● TO DO:
Reproduce the data below line by line, from its first line to the line with "Click the Used", both included, and nothing past that point.

(Beginning of ENTRIES PROVIDED)

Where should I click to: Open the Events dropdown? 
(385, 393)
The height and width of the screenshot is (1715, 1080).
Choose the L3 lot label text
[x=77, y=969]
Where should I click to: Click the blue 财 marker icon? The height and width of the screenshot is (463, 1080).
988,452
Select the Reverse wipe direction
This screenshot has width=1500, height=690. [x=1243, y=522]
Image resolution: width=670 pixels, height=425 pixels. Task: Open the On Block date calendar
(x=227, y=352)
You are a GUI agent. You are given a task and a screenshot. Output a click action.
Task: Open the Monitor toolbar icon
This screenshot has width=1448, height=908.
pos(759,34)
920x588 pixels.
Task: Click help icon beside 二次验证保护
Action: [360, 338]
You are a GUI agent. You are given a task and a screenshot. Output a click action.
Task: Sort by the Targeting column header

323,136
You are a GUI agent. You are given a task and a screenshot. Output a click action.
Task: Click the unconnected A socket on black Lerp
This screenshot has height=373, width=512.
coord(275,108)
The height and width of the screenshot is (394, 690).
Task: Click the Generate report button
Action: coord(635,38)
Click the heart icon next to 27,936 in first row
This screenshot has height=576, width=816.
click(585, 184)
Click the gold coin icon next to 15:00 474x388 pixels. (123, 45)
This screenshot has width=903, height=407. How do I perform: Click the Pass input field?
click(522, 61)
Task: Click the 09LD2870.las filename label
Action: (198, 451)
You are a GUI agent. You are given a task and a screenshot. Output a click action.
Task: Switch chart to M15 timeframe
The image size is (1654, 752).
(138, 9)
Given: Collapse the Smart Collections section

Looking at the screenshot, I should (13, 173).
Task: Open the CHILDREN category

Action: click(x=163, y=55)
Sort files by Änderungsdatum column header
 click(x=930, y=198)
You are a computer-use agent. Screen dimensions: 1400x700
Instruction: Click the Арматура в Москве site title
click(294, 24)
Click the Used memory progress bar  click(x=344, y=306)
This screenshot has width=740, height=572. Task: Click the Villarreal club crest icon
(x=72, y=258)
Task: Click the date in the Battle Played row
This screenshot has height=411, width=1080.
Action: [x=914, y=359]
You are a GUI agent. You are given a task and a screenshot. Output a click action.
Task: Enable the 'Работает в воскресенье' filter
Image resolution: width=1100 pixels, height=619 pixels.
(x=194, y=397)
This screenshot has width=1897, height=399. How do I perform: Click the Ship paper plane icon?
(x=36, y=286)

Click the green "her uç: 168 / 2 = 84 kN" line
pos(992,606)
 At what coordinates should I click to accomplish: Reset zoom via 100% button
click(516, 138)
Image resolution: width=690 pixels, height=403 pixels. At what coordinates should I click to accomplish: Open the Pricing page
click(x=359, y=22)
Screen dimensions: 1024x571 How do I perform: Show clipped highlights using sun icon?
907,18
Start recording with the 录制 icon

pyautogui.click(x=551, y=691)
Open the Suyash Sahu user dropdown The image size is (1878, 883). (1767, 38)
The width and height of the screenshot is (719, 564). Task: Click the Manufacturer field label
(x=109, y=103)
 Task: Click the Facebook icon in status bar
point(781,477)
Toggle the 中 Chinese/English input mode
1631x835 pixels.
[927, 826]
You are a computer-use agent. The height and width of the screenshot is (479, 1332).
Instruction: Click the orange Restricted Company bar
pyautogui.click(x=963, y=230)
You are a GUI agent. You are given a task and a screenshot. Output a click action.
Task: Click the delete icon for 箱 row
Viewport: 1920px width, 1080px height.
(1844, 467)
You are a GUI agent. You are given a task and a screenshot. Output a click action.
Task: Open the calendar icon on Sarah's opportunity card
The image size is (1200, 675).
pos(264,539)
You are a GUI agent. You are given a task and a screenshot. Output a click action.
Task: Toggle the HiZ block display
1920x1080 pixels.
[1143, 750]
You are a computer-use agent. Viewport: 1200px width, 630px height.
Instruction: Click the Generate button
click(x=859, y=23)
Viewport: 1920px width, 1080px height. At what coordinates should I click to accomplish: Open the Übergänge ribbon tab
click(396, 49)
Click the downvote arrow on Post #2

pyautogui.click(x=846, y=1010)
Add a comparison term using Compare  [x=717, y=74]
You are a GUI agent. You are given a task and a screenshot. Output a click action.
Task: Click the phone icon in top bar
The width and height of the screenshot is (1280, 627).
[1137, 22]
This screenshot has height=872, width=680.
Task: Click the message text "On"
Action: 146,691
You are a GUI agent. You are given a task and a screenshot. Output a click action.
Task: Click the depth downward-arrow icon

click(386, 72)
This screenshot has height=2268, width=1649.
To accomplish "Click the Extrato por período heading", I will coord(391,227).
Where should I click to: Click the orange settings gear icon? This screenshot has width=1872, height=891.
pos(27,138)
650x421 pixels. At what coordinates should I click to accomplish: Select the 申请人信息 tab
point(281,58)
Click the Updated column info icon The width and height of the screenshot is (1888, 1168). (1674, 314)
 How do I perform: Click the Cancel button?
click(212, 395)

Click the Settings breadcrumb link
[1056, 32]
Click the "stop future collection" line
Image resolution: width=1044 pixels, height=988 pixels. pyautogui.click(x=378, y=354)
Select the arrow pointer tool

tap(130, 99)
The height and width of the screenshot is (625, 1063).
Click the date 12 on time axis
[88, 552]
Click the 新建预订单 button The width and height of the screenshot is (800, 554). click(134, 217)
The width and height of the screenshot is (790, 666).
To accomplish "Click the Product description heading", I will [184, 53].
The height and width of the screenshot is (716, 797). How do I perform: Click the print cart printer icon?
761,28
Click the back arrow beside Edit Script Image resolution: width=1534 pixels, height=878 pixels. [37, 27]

(End of ENTRIES PROVIDED)

● OUTPUT FOR THIS EXERCISE:
Where should I click to: Open the Events dropdown? 
(385, 393)
The height and width of the screenshot is (1715, 1080).
Choose the L3 lot label text
[x=77, y=969]
Where should I click to: Click the blue 财 marker icon? The height and width of the screenshot is (463, 1080).
988,452
Select the Reverse wipe direction
This screenshot has width=1500, height=690. [x=1243, y=522]
Image resolution: width=670 pixels, height=425 pixels. Task: Open the On Block date calendar
(x=227, y=352)
You are a GUI agent. You are given a task and a screenshot. Output a click action.
Task: Open the Monitor toolbar icon
This screenshot has width=1448, height=908.
pos(759,34)
920x588 pixels.
Task: Click help icon beside 二次验证保护
Action: [360, 338]
You are a GUI agent. You are given a task and a screenshot. Output a click action.
Task: Sort by the Targeting column header

323,136
You are a GUI agent. You are given a task and a screenshot. Output a click action.
Task: Click the unconnected A socket on black Lerp
This screenshot has height=373, width=512.
coord(275,108)
The height and width of the screenshot is (394, 690).
Task: Click the Generate report button
Action: coord(635,38)
Click the heart icon next to 27,936 in first row
This screenshot has height=576, width=816.
click(585, 184)
Click the gold coin icon next to 15:00 474x388 pixels. (123, 45)
This screenshot has width=903, height=407. How do I perform: Click the Pass input field?
click(522, 61)
Task: Click the 09LD2870.las filename label
Action: (198, 451)
You are a GUI agent. You are given a task and a screenshot. Output a click action.
Task: Switch chart to M15 timeframe
The image size is (1654, 752).
(138, 9)
Given: Collapse the Smart Collections section

Looking at the screenshot, I should (13, 173).
Task: Open the CHILDREN category

Action: click(x=163, y=55)
Sort files by Änderungsdatum column header
 click(x=930, y=198)
You are a computer-use agent. Screen dimensions: 1400x700
Instruction: Click the Арматура в Москве site title
click(294, 24)
Click the Used memory progress bar  click(x=344, y=306)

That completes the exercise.